Mural no Mission District sinaliza gentrificação (Foto: torbakhopper/Flickr-CC)
Esse processo é amplamente debatido na cidade de San Francisco, nos Estados Unidos. O site Urban Displacement, da Universidade de Berkeley, desenvolveu um mapa que apresenta os tipos de deslocamentos na região e aponta diversas áreas em estágio avançado de gentrificação. A transferência de diversas empresas de tecnologia é comumente dada como a culpada pela transformação da cidade. O custo de habitação e a grande quantidade de uma nova classe de trabalhadores fez com que bairros como o Mission, famoso pela presença de imigrantes latino-americanos, entrasse em uma fase de transformações.
“Condomínios de luxo, lojas de sorvete orgânico, cafeterias que servem café com leite de soja e lojas de chocolates que vendem marcas do Equador e de Madagascar estão rapidamente tomando o lugar de lojas de 99 centavos, bodegas e apartamentos de alugueis controlados no Mission District, bairro latino da classe trabalhadora”, escreve o jornal The New York Times.
Em São Paulo, o projeto do Parque do Minhocão vem sendo estudado com cuidado devido ao receio de que se torne mais um caso de gentrificação. O projeto, sancionado em março pelo prefeito Fernando Haddad, visa aos poucos transformar em área de lazer o Elevado Costa e Silva, que corta o centro da capital paulista. Atualmente, o Minhocão já é fechado por quase 40 horas durante os finais de semana. “Temos uma preocupação com a gentrificação da região porque não queremos expulsar ninguém do ambiente”, afirmou o prefeito.
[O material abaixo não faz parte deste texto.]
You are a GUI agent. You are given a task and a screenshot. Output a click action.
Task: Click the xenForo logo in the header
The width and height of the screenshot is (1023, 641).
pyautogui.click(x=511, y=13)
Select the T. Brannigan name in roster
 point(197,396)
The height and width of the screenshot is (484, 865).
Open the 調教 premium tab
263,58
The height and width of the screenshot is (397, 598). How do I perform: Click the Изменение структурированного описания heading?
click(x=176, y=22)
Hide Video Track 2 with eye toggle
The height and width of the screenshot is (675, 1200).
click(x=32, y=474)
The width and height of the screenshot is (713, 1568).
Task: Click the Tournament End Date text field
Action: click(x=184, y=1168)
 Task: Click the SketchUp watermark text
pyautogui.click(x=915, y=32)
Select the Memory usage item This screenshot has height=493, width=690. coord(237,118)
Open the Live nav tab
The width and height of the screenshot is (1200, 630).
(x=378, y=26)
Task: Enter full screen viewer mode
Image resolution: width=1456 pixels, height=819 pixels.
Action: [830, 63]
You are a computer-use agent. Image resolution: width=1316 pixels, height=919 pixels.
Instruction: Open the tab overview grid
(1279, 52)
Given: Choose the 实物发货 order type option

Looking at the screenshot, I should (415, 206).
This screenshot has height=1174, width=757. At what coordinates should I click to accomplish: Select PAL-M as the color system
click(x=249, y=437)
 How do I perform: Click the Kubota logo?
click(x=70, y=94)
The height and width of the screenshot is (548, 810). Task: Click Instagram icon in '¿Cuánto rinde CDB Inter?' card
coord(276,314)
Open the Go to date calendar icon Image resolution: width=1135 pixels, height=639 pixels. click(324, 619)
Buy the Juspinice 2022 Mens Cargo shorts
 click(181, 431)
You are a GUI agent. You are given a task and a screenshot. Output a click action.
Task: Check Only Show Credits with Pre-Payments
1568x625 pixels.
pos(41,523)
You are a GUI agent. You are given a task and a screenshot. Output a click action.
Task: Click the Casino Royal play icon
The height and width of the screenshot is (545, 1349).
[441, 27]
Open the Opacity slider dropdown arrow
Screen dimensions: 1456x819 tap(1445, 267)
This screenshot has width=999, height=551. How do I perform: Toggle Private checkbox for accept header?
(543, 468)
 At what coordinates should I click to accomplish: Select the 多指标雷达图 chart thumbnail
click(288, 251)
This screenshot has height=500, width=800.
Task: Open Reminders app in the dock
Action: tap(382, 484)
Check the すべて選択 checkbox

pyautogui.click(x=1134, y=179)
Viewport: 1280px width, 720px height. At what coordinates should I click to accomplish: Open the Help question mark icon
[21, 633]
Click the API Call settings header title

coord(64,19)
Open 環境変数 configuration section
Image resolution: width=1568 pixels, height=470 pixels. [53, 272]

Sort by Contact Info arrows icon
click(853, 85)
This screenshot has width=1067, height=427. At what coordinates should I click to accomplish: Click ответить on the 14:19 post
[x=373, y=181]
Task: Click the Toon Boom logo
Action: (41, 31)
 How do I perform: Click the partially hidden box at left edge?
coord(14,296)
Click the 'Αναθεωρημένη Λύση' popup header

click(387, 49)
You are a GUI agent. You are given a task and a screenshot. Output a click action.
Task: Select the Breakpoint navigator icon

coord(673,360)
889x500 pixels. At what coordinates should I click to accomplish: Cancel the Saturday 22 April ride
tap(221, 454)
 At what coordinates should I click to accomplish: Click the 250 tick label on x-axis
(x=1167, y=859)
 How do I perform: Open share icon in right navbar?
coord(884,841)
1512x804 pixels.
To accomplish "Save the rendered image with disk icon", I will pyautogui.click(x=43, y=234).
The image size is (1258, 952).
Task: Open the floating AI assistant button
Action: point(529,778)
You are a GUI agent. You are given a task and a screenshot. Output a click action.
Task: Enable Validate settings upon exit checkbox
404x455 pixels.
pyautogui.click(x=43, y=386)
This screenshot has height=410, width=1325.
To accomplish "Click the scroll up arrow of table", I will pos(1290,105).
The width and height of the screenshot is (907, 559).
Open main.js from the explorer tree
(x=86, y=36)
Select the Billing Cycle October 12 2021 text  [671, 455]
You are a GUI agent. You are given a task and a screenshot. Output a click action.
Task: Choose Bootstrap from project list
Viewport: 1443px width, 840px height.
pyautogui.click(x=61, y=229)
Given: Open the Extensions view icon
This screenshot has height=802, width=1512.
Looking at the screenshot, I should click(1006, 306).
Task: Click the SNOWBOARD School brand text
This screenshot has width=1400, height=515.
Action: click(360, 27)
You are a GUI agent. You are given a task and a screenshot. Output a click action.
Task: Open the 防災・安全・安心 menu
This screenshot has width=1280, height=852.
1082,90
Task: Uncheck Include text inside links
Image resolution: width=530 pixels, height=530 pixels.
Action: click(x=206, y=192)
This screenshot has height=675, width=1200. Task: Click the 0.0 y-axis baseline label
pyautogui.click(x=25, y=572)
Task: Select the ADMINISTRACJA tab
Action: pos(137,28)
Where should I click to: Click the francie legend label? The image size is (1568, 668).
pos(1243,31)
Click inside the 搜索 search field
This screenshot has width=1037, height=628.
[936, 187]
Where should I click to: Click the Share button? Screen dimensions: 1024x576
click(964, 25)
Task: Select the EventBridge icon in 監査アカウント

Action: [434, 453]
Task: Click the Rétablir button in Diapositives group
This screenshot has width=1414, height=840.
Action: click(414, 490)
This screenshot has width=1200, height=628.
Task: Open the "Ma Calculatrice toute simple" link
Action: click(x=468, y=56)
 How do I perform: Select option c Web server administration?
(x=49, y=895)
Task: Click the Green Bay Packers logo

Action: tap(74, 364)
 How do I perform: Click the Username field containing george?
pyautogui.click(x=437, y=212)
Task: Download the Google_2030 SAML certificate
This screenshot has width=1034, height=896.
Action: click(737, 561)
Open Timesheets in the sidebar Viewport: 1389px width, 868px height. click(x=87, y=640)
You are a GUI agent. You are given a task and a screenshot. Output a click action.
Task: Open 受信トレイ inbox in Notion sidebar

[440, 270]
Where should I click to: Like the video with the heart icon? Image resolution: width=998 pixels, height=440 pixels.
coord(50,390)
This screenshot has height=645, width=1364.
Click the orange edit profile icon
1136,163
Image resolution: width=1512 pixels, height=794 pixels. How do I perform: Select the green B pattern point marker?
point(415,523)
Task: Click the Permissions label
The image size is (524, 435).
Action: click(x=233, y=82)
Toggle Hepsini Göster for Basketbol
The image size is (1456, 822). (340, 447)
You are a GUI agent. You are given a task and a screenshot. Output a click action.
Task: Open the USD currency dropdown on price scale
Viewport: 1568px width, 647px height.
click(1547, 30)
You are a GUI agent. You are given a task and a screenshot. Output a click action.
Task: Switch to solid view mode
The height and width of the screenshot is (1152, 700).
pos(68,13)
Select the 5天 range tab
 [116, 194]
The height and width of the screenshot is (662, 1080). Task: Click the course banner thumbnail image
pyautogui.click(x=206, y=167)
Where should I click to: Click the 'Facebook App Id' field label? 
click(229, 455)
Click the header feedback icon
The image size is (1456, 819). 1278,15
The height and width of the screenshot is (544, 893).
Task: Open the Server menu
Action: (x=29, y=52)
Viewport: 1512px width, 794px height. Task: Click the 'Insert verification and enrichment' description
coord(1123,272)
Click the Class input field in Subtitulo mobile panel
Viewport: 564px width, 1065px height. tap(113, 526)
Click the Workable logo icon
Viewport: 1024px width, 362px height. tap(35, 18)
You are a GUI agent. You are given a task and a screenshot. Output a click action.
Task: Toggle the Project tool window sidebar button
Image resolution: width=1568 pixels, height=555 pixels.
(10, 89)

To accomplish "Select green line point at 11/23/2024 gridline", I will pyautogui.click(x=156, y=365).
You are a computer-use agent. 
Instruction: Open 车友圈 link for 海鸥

Para isso, Haddad disse que iria recomendar ao subprefeito da área a formação de um Conselho Gestor constituído por moradores da região.
O documentário “Ponto de Vista”, resultado de um trabalho de conclusão do curso de jornalismo da Unifieo, de Osasco (SP), dos estudantes Ingrid Mabelle, Caroline Carvalho e Fabio Santana e o operador de câmera Fernando Zamora, debate as diferentes perspectivas sobre as melhorias do Minhocão.
Ainda que o fenômeno da gentrificação esteja se tornando comum nas grandes cidades, o aprimoramento de locais não deve ser visto como ameaça. O que o crítico urbano Matthew Yglesias chama de “gentrificaçãofobia” pode gerar um medo excessivo do progresso e atrasar projetos necessários para comunidades. Avanços poderão aumentar o valor dos terrenos, mas não precisam desalojar os habitantes.
A maneira como são executados os projetos é o que determinará os resultados. O conhecimento sobre gentrificação e placemaking enfatiza a importância de criar espaços para todos, espaços que conectam os locais, ao invés de dividi-los. Bairros precisam ser identificáveis e manter suas características naturais, aquilo que o tempo se encarregou de construir. Evitar a gentrificação é evitar que se apague essa história.